■ **Exercise requirements**
Where does the word "yellow" occur in the data below? Copy each line that holds it.

▬▬▬▬▬▬▬▬▬▬

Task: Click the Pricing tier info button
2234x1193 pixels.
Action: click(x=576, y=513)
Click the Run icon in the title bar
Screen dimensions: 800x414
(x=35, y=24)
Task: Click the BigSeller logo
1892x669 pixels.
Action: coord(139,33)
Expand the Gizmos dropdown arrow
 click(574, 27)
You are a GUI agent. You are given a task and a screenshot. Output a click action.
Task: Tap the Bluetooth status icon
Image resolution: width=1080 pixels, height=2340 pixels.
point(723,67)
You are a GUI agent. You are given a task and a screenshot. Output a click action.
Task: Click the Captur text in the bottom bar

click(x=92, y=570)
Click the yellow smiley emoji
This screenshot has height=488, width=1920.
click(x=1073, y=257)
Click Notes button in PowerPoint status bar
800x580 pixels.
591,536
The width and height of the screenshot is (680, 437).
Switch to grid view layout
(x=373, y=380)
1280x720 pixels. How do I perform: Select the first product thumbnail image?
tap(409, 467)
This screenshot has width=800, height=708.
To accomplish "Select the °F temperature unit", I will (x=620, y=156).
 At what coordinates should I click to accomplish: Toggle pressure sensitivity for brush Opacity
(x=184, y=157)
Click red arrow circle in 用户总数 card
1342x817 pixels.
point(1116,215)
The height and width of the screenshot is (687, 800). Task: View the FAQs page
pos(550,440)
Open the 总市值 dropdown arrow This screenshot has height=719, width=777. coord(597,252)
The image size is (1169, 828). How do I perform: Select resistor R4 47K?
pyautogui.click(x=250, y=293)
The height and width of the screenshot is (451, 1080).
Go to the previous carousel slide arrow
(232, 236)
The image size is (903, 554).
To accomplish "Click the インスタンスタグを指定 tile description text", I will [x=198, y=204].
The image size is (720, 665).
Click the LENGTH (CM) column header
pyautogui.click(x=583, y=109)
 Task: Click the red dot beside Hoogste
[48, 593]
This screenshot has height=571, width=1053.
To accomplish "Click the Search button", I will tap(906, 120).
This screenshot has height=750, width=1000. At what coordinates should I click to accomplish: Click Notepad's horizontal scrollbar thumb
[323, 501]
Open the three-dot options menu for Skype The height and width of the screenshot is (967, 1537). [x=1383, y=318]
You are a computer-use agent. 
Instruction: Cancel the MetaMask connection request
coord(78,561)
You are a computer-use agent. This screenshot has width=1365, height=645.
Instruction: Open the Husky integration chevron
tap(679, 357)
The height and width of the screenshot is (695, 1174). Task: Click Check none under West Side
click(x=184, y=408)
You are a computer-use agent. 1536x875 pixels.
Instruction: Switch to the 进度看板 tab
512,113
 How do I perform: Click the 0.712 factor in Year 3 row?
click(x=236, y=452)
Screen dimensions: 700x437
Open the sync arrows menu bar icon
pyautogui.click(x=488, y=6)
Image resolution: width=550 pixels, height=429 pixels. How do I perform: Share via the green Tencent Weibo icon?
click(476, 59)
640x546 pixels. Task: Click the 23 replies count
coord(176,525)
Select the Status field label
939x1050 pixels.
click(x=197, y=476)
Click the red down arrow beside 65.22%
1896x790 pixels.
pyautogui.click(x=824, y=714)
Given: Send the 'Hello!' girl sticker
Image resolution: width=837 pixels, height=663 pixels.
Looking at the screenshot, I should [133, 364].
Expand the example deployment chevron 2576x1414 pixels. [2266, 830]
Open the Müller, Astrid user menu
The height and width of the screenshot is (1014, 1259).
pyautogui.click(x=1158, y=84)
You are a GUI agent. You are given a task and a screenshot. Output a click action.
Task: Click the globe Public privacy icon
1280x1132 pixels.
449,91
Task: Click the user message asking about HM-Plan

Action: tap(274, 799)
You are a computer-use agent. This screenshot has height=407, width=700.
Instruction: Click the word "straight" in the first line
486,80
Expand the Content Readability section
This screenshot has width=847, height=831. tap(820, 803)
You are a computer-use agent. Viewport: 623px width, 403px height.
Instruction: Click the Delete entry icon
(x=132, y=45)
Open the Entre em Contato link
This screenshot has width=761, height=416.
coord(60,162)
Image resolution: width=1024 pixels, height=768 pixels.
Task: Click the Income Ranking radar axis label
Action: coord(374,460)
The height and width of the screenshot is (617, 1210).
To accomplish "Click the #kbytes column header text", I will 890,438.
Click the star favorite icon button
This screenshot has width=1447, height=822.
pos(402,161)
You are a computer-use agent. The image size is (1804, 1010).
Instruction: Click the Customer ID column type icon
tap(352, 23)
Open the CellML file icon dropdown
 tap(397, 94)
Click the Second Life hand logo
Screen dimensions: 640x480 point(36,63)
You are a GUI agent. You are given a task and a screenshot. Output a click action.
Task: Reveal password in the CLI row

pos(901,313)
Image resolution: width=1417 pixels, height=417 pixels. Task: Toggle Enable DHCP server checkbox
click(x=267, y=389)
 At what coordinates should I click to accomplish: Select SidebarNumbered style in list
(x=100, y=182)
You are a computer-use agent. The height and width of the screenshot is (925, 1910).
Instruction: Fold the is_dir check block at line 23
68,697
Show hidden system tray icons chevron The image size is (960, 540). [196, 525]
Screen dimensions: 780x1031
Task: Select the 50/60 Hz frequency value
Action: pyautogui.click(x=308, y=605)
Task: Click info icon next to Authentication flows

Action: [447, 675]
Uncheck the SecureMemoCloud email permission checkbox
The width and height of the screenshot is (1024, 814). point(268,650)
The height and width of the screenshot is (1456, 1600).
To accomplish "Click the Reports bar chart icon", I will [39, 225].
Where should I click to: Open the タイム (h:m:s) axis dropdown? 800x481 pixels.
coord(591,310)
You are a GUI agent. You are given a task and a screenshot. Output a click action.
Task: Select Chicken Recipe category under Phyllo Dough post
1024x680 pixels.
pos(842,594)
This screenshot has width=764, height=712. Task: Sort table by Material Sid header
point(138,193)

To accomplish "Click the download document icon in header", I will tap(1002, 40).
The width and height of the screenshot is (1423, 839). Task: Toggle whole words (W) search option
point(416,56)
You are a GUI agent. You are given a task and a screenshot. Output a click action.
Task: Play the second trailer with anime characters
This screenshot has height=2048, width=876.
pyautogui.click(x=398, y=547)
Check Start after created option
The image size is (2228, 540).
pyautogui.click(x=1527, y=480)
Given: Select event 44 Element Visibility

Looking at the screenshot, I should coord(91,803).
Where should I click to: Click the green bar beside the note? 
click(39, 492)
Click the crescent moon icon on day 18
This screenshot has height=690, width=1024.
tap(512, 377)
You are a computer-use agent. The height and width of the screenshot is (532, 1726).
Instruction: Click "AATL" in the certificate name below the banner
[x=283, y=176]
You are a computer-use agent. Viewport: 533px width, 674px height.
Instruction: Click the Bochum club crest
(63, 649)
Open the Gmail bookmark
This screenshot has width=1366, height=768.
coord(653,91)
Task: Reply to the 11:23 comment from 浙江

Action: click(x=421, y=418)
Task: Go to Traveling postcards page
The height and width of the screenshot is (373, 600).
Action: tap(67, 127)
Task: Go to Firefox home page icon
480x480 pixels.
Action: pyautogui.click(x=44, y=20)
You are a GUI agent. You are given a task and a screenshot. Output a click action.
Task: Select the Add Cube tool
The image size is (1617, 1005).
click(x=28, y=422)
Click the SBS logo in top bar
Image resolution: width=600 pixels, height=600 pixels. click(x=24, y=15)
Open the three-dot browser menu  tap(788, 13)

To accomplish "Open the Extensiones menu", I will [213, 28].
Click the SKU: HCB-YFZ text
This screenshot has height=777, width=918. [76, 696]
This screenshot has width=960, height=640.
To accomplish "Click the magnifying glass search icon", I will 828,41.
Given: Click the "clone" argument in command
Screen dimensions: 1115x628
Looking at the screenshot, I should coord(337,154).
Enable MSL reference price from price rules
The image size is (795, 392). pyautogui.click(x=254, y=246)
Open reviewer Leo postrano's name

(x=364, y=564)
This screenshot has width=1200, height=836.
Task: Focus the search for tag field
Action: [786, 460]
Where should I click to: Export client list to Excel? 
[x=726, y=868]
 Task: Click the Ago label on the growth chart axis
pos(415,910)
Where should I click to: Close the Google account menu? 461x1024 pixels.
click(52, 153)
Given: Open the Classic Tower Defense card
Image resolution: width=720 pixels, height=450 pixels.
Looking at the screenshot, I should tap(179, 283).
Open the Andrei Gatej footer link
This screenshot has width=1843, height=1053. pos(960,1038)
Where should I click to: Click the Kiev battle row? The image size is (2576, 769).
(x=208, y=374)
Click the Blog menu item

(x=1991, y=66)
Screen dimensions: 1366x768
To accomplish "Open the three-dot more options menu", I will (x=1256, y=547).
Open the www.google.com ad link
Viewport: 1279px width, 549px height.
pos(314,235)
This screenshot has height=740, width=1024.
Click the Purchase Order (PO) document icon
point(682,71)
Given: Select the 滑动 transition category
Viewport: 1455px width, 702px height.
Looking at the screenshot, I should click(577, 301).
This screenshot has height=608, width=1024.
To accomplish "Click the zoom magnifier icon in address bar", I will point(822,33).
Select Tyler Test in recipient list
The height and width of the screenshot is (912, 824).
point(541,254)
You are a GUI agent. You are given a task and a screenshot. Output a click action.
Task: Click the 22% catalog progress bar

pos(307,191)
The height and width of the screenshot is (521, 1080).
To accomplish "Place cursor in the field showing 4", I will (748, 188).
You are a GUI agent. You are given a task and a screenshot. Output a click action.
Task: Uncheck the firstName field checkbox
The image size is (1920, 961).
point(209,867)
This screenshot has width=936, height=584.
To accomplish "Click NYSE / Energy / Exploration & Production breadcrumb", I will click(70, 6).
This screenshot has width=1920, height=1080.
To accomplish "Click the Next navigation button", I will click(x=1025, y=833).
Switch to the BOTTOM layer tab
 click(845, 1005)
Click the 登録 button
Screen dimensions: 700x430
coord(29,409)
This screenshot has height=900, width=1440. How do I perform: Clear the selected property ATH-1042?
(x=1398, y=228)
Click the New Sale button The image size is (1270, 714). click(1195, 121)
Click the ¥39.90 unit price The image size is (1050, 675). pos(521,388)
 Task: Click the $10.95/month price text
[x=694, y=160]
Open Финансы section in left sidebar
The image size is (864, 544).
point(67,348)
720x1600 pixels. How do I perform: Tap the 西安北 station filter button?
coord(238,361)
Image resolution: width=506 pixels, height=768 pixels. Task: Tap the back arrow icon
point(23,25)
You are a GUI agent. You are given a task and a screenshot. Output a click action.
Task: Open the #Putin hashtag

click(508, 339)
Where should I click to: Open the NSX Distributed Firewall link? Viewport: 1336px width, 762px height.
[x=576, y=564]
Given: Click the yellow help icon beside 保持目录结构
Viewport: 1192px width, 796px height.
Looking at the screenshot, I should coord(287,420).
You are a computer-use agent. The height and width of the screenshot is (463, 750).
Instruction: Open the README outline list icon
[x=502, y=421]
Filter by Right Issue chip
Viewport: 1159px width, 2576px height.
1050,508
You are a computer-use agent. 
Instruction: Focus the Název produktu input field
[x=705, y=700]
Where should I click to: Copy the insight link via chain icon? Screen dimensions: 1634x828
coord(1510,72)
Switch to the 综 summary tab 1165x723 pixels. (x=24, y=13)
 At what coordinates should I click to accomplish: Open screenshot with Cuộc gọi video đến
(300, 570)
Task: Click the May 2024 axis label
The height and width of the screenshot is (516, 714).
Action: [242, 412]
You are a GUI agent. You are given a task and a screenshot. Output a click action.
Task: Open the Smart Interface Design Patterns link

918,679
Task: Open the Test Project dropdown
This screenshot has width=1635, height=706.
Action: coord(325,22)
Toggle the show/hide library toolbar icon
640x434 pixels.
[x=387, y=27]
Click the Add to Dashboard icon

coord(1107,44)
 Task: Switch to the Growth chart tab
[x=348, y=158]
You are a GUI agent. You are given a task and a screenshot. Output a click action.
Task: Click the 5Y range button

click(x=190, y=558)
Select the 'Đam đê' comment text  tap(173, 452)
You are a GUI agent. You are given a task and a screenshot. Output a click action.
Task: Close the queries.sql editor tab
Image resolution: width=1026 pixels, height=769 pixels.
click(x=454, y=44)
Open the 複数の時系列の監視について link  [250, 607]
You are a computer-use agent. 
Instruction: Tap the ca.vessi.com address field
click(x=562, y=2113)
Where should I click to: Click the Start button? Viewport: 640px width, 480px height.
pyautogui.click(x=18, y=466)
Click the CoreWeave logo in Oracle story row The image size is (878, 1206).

▬▬▬▬▬▬▬▬▬▬

■ **Solution for this problem**
Click the yellow smiley emoji
Given: Click the yellow help icon beside 保持目录结构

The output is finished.